Liste des activités >>
- A) Dans le texte sur les prix à la pompe, réécrivez sous forme de liste le paragraphe qui commence par « Se voulant « optimiste » », en gardant ses faits principaux.
- B) Relevez tous les pays que le texte sur les prix à la pompe présente comme parties à la guerre ou à l'accord.
- C) Répondez, s'il vous plaît, à ces questions sur le texte sur les prix à la pompe :
(i) Quel jour Maud Bregeon a-t-elle fait cette mise en garde ?
(ii) Sur quelle radio s'est-elle exprimée ?
(iii) Quel jour l'accord de paix doit-il être signé ?

Texte de la page >>
□ □ □ □

La hausse avait été conséquente et rapide, la baisse devra l’être aussi. Immédiatement après l’annonce d’ un accord entre Iran et États-Unis , le gouvernement français a mis la pression sur les distributeurs. Les prix à la pompe devront baisser « aussi rapidement » qu’ils avaient augmenté au début de la guerre, si l’accord entre les États-Unis et l’Iran débouche sur la réouverture du détroit d’Ormuz , a prévenu ce lundi 15 juin Maud Bregeon.
« Si cet accord est mis en place, que le détroit d’Ormuz rouvre dans les plus brefs délais, alors on observera une baisse du cours du Brent et donc du prix du baril » , a expliqué sur RTL la porte-parole du gouvernement et ministre chargée de l’Énergie. « Les prix à la pompe devront refléter les baisses des cours du Brent » , a-t-elle ajouté, en souhaitant que ces diminutions soient « aussi rapides que les hausses l’ont été » au début de la guerre menée par les États-Unis et Israël contre l’Iran, déclenchée fin février.
Se voulant « optimiste » sur la finalisation de l’accord de paix entre les États-Unis et l’Iran, qui doit être signé vendredi, Maud Bregeon a insisté sur la nécessité que les baisses à la pompe interviennent « aussi rapidement que les hausses qui ont été observées il y a quelques mois » . Elle a précisé que le gouvernement maintenait « un dialogue constant avec l’ensemble des distributeurs » car, « derrière, c’est le pouvoir d’achat des Français, donc personne ne peut profiter de cette crise » .

□ □ □ □

Entrées de données recueillies
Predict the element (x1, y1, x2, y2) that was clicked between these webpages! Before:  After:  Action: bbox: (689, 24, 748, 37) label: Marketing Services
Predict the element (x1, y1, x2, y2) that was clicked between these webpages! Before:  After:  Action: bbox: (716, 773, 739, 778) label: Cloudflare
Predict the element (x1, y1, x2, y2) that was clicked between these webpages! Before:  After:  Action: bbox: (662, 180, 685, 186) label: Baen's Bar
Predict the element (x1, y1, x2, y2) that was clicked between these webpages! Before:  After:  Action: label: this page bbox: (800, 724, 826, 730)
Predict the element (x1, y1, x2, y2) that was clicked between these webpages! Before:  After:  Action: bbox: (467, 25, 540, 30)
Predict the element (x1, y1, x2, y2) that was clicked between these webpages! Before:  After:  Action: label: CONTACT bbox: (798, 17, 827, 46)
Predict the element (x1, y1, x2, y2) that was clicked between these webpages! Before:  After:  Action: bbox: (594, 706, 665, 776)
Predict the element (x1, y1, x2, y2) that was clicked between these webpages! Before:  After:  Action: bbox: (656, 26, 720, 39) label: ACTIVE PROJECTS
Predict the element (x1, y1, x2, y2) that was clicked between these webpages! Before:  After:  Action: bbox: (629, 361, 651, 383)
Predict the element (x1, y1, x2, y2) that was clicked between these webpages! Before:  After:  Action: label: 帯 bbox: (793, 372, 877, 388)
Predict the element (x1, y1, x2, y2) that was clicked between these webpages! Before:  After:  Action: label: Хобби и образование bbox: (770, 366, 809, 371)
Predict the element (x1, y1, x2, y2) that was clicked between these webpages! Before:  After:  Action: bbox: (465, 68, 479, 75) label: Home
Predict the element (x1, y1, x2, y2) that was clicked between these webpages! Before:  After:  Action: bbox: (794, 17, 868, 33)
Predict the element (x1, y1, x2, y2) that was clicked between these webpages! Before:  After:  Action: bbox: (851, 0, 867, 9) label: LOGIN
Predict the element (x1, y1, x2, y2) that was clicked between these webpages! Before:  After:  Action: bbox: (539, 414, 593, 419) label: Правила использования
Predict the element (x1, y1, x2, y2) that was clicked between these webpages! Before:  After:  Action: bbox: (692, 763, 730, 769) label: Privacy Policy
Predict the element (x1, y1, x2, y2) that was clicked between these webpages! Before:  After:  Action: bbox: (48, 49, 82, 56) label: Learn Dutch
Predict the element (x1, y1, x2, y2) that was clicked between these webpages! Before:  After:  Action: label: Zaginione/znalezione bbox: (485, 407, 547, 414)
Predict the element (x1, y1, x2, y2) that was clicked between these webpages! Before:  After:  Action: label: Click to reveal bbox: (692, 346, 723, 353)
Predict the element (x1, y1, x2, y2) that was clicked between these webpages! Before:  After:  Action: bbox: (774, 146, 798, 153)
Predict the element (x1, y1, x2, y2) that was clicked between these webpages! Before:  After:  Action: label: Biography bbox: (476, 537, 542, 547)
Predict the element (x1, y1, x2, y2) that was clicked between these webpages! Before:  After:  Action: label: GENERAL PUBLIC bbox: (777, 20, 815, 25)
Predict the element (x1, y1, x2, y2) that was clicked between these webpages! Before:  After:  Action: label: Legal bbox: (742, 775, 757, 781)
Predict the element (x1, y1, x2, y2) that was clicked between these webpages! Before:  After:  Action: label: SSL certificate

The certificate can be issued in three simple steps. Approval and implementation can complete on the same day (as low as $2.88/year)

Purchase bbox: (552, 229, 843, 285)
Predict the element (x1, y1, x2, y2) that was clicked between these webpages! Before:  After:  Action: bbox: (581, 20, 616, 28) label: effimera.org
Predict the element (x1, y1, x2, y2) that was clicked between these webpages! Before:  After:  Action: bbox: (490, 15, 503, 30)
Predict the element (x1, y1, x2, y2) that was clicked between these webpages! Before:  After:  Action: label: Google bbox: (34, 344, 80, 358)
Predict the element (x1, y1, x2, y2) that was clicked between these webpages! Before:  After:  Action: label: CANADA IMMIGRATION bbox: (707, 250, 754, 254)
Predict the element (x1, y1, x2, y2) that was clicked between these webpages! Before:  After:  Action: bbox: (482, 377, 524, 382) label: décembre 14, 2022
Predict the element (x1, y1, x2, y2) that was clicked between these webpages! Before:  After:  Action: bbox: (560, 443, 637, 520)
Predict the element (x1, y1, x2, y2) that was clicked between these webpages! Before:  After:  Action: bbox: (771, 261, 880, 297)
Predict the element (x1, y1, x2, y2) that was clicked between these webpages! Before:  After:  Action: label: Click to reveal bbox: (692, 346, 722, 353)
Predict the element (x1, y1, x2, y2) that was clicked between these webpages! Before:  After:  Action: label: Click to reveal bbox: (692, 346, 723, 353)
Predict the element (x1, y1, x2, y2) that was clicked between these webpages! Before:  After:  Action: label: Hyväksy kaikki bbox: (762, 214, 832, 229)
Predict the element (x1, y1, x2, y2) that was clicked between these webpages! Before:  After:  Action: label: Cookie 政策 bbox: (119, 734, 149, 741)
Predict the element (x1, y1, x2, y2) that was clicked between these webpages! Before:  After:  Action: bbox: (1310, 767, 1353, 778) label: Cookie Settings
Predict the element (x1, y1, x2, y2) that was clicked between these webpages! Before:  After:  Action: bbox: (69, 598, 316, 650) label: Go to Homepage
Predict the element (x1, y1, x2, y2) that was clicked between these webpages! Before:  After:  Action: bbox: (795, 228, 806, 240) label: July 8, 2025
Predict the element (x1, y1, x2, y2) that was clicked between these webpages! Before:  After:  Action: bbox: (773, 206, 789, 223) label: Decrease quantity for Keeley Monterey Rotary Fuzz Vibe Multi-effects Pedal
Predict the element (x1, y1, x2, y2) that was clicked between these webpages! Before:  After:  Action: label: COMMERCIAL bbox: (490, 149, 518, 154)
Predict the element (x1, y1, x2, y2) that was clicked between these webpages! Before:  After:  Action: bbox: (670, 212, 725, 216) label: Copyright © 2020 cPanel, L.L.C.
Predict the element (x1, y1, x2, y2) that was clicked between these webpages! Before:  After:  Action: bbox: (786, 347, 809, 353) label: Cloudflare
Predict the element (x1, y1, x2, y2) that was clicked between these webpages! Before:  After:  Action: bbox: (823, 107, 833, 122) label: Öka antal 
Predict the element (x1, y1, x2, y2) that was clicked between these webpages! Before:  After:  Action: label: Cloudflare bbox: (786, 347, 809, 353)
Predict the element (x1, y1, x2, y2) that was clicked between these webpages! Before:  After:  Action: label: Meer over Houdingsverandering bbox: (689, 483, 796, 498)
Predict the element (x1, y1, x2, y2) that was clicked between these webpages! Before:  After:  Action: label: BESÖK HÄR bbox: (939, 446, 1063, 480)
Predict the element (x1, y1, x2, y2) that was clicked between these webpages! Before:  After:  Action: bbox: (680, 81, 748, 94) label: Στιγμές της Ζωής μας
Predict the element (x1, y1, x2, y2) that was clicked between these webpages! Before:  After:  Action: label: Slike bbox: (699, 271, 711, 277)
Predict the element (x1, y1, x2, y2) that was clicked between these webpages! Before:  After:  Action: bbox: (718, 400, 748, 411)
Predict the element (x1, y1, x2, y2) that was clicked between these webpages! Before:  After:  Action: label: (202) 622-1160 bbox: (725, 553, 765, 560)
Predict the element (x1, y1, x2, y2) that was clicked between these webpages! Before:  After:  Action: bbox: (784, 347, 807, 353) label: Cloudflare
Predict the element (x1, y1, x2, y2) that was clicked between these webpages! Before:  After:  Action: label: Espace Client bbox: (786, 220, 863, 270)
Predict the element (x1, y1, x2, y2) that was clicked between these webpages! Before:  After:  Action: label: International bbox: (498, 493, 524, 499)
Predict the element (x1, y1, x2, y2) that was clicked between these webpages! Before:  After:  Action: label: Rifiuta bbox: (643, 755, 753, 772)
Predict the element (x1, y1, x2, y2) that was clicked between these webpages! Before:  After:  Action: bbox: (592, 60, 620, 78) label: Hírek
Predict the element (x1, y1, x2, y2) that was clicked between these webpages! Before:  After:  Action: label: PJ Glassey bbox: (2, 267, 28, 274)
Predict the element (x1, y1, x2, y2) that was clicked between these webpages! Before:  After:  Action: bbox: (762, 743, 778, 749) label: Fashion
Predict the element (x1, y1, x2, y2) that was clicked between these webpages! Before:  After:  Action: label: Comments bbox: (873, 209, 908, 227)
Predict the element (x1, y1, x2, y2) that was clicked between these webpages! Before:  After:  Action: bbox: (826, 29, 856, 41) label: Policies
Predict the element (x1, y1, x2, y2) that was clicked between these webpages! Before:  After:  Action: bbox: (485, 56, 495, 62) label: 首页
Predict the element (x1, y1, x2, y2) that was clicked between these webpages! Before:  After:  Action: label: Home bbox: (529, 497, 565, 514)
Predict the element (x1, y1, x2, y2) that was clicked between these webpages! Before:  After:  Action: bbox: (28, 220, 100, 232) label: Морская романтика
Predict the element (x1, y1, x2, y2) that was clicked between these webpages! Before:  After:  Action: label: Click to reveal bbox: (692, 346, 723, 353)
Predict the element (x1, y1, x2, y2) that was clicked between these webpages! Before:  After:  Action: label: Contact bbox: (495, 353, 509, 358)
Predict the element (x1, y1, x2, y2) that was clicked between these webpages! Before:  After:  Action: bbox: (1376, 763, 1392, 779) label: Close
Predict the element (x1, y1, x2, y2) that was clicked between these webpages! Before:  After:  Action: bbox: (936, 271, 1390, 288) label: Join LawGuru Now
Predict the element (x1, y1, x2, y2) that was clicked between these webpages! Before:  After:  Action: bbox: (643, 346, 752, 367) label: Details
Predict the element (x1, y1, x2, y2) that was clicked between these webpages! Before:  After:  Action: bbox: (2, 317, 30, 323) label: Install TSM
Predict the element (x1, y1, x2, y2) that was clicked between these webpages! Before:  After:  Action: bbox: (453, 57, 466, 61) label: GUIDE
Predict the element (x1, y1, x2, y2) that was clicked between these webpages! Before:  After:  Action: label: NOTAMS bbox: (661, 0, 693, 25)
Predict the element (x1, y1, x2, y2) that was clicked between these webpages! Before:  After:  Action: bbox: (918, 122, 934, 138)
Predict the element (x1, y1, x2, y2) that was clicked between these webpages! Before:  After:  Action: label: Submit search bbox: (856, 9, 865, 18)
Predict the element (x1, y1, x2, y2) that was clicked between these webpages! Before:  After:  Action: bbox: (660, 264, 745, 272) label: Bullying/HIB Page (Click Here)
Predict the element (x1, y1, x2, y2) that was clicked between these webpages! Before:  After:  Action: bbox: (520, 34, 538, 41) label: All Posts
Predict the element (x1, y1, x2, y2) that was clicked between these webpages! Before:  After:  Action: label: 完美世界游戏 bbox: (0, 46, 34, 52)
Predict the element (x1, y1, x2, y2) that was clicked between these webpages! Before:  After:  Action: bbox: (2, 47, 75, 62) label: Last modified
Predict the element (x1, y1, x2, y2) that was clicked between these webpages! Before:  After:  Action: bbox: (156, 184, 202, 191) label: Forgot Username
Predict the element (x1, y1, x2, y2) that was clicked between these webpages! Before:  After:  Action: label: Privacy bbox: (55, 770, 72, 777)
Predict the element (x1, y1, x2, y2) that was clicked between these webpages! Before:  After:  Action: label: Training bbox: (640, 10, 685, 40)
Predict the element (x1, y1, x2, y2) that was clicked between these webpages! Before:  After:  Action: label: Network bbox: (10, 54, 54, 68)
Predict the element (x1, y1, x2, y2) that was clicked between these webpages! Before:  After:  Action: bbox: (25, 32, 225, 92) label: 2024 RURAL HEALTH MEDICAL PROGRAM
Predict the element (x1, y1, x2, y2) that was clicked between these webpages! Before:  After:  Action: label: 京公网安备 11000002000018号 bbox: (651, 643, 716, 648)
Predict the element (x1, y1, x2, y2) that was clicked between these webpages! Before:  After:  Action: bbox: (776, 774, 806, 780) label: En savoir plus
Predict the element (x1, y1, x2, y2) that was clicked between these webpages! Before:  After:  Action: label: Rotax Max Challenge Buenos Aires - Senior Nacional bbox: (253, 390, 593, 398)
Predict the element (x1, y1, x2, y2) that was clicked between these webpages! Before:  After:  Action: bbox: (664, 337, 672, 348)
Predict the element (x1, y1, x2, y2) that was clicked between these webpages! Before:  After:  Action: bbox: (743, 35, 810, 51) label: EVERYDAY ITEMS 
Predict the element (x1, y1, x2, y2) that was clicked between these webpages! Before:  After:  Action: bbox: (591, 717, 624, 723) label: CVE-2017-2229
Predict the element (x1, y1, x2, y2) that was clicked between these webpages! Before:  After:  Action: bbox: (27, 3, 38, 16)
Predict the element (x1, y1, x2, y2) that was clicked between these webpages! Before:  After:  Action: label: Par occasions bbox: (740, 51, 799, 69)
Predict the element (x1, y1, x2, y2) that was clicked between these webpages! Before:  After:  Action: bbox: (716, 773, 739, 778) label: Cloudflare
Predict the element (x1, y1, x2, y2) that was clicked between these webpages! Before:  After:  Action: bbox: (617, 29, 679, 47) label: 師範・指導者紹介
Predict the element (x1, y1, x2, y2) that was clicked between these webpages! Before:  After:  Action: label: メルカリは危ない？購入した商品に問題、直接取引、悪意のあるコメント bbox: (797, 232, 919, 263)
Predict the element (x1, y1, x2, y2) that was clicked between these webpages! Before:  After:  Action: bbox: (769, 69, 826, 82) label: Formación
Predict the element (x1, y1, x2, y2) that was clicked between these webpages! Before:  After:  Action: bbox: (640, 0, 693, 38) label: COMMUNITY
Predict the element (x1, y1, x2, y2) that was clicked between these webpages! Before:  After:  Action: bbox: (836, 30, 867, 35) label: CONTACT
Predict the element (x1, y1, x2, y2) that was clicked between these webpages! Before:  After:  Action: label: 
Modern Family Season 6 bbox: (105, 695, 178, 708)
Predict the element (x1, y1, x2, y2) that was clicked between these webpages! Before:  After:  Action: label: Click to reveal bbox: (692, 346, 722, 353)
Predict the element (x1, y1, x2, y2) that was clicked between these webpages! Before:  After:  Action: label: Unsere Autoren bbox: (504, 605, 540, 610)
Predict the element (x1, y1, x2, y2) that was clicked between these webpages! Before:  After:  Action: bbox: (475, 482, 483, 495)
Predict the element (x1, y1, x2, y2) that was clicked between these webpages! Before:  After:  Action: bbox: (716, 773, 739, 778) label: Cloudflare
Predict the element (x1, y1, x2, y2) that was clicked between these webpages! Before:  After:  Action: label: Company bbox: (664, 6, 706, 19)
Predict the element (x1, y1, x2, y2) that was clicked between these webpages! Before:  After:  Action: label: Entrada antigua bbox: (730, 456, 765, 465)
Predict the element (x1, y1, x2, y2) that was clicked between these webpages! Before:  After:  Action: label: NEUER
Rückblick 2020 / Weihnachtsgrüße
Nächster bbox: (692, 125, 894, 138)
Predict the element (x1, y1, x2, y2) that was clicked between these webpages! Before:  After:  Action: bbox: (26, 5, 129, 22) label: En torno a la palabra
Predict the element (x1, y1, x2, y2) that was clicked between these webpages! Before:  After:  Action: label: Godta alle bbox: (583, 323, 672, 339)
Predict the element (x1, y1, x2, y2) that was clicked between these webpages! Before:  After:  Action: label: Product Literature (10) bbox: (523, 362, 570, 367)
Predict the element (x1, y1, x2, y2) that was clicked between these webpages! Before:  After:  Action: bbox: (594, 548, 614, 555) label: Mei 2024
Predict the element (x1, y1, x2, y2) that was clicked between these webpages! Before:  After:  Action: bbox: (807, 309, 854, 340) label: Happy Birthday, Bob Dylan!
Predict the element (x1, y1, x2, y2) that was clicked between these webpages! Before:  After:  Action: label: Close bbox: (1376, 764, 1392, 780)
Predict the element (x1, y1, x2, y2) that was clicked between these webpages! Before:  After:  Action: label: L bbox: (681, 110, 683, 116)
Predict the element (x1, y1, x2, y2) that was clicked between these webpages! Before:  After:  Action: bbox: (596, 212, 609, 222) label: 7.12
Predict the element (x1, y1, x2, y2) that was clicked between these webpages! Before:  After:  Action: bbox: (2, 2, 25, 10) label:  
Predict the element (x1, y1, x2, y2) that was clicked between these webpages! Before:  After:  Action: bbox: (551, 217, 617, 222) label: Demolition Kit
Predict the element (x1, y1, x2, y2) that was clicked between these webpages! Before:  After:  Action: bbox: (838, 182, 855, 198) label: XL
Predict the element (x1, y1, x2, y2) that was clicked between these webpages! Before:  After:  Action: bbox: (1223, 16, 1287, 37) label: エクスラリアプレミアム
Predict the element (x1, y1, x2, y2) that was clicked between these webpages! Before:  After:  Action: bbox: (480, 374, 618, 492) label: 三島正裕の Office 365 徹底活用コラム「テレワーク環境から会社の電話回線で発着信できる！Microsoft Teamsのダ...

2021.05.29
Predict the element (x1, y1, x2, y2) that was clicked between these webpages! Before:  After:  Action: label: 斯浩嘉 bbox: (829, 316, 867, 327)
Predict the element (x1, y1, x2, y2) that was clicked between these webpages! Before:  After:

□ □ □ □

Réponses aux tâches >>
- A)
- Maud Bregeon se dit optimiste sur la finalisation de l'accord de paix entre les États-Unis et l'Iran, qui doit être signé vendredi.
- Elle insiste pour que les baisses à la pompe soient aussi rapides que les hausses observées il y a quelques mois.
- Le gouvernement maintient un dialogue constant avec l'ensemble des distributeurs.
- Selon elle, c'est le pouvoir d'achat des Français qui est en jeu, et personne ne peut profiter de cette crise.

- B)
- les États-Unis
- Israël
- l'Iran

- C)
(i) Le lundi 15 juin.
(ii) Sur RTL.
(iii) Vendredi.